= Beginning of Section =

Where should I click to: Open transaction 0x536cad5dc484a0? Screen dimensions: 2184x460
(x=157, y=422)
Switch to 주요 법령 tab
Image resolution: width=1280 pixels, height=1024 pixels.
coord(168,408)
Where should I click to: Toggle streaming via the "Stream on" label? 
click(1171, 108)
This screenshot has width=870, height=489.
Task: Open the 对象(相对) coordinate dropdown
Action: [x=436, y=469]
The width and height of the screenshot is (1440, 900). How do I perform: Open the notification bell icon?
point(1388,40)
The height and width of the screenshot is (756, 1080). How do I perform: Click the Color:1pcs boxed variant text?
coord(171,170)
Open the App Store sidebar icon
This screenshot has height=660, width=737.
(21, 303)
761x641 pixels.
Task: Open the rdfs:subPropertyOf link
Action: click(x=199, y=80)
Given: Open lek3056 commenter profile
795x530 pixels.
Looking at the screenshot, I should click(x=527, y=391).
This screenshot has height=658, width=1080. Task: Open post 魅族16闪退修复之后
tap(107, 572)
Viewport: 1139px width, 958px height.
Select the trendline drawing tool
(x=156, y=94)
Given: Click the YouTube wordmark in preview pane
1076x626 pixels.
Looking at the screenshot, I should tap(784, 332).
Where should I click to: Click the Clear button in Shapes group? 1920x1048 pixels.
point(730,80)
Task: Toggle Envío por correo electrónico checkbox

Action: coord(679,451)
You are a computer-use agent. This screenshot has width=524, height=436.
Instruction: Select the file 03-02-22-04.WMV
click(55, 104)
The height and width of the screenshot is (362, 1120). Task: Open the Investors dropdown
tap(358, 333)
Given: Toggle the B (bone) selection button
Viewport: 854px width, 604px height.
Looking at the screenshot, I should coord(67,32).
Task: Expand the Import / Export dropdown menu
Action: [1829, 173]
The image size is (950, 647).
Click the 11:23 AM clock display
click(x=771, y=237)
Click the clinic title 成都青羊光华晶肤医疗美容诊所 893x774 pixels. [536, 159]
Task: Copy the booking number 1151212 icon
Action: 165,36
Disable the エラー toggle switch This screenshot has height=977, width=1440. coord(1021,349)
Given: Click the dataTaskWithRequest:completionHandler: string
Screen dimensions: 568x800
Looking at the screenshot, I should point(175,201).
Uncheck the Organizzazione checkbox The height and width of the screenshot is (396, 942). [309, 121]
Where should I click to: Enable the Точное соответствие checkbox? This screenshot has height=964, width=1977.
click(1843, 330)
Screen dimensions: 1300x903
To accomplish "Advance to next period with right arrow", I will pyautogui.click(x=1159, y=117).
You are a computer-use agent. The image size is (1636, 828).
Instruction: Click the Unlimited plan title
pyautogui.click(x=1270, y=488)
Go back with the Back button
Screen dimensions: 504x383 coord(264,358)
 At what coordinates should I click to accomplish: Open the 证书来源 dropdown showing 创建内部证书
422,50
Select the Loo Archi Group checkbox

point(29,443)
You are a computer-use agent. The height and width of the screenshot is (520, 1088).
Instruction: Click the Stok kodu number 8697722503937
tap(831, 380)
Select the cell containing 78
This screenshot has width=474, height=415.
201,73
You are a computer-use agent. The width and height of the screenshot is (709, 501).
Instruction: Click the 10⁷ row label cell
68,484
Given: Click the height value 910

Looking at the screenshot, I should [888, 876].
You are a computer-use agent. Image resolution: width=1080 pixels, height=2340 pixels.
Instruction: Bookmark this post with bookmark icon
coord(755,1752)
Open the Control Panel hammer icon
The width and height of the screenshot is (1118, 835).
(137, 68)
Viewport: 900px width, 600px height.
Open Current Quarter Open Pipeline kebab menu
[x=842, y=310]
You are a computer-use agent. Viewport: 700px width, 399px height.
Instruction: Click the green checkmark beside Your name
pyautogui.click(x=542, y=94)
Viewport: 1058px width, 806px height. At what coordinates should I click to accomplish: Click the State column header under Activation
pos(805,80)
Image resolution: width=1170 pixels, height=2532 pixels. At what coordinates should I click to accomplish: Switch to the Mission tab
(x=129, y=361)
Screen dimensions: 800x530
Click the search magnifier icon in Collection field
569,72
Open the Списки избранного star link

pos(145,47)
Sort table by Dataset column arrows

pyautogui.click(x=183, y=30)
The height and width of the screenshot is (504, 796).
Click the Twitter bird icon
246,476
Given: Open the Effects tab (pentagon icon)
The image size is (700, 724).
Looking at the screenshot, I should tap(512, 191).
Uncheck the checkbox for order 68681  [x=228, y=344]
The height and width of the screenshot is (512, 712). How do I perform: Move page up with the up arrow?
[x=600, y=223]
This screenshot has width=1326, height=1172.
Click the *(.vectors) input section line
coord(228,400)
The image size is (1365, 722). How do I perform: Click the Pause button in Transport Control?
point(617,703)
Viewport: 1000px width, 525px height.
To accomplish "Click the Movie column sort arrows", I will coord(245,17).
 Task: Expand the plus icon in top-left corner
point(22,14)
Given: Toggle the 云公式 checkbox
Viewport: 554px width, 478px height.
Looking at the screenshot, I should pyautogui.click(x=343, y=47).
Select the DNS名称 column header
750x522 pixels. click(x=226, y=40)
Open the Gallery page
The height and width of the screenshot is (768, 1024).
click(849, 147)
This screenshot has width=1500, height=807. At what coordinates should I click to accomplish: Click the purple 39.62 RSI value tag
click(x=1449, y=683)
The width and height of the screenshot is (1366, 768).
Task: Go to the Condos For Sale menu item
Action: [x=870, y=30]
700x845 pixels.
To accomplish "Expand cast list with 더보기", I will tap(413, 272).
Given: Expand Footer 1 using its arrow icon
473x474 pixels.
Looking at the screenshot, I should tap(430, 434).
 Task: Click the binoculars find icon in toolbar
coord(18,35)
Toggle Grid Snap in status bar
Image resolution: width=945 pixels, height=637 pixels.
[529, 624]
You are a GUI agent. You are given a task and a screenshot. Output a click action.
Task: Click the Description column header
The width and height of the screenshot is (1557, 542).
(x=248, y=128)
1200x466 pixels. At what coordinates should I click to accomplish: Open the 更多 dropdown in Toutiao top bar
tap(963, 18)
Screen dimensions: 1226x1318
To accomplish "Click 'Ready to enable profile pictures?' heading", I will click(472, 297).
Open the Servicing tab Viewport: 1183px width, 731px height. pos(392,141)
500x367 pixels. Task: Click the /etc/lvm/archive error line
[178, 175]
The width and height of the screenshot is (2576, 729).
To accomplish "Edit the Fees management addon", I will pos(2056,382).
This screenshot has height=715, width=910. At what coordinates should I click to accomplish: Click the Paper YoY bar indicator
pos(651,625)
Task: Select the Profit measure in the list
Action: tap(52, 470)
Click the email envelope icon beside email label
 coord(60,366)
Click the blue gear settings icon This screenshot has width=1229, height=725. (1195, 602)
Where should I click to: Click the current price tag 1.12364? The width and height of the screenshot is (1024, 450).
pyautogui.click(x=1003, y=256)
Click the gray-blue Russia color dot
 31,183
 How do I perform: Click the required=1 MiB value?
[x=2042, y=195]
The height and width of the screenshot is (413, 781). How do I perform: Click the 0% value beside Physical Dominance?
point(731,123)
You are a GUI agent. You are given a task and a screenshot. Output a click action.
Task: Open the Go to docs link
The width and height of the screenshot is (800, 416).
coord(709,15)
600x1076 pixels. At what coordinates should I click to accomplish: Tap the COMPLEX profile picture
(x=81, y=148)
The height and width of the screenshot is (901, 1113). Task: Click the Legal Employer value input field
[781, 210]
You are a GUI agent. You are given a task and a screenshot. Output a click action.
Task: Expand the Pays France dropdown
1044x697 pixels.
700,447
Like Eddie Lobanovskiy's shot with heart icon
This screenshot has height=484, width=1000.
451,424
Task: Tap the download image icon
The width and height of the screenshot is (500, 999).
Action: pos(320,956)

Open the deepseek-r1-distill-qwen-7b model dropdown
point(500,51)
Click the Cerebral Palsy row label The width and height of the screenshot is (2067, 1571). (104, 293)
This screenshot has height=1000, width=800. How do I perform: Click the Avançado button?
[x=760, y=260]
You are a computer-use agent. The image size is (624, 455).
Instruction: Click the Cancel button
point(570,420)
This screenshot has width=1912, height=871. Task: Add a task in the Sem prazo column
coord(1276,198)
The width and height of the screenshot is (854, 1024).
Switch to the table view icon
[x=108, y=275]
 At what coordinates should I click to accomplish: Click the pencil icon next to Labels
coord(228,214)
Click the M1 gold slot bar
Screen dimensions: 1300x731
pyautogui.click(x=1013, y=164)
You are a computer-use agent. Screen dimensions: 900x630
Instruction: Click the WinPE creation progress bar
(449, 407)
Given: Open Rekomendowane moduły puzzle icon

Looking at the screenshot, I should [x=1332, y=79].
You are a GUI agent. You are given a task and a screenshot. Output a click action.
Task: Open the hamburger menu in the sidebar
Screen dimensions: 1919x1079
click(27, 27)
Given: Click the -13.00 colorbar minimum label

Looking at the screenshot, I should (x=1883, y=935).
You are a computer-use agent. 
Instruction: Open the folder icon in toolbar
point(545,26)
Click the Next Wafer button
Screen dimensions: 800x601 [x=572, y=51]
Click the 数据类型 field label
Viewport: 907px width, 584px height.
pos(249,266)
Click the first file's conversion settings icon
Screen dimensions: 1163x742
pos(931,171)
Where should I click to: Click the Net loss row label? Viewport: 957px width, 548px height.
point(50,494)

= End of Section =

(REQUIREMENT): Up to and including the line with "Given: Toggle the B (bone) selection button", transcribe the entries above exactly, starting from their first line.

(SOLVED EXERCISE):
Where should I click to: Open transaction 0x536cad5dc484a0? Screen dimensions: 2184x460
(x=157, y=422)
Switch to 주요 법령 tab
Image resolution: width=1280 pixels, height=1024 pixels.
coord(168,408)
Where should I click to: Toggle streaming via the "Stream on" label? 
click(1171, 108)
This screenshot has width=870, height=489.
Task: Open the 对象(相对) coordinate dropdown
Action: [x=436, y=469]
The width and height of the screenshot is (1440, 900). How do I perform: Open the notification bell icon?
point(1388,40)
The height and width of the screenshot is (756, 1080). How do I perform: Click the Color:1pcs boxed variant text?
coord(171,170)
Open the App Store sidebar icon
This screenshot has height=660, width=737.
(21, 303)
761x641 pixels.
Task: Open the rdfs:subPropertyOf link
Action: click(x=199, y=80)
Given: Open lek3056 commenter profile
795x530 pixels.
Looking at the screenshot, I should click(x=527, y=391).
This screenshot has height=658, width=1080. Task: Open post 魅族16闪退修复之后
tap(107, 572)
Viewport: 1139px width, 958px height.
Select the trendline drawing tool
(x=156, y=94)
Given: Click the YouTube wordmark in preview pane
1076x626 pixels.
Looking at the screenshot, I should tap(784, 332).
Where should I click to: Click the Clear button in Shapes group? 1920x1048 pixels.
point(730,80)
Task: Toggle Envío por correo electrónico checkbox

Action: coord(679,451)
You are a computer-use agent. This screenshot has width=524, height=436.
Instruction: Select the file 03-02-22-04.WMV
click(55, 104)
The height and width of the screenshot is (362, 1120). Task: Open the Investors dropdown
tap(358, 333)
Given: Toggle the B (bone) selection button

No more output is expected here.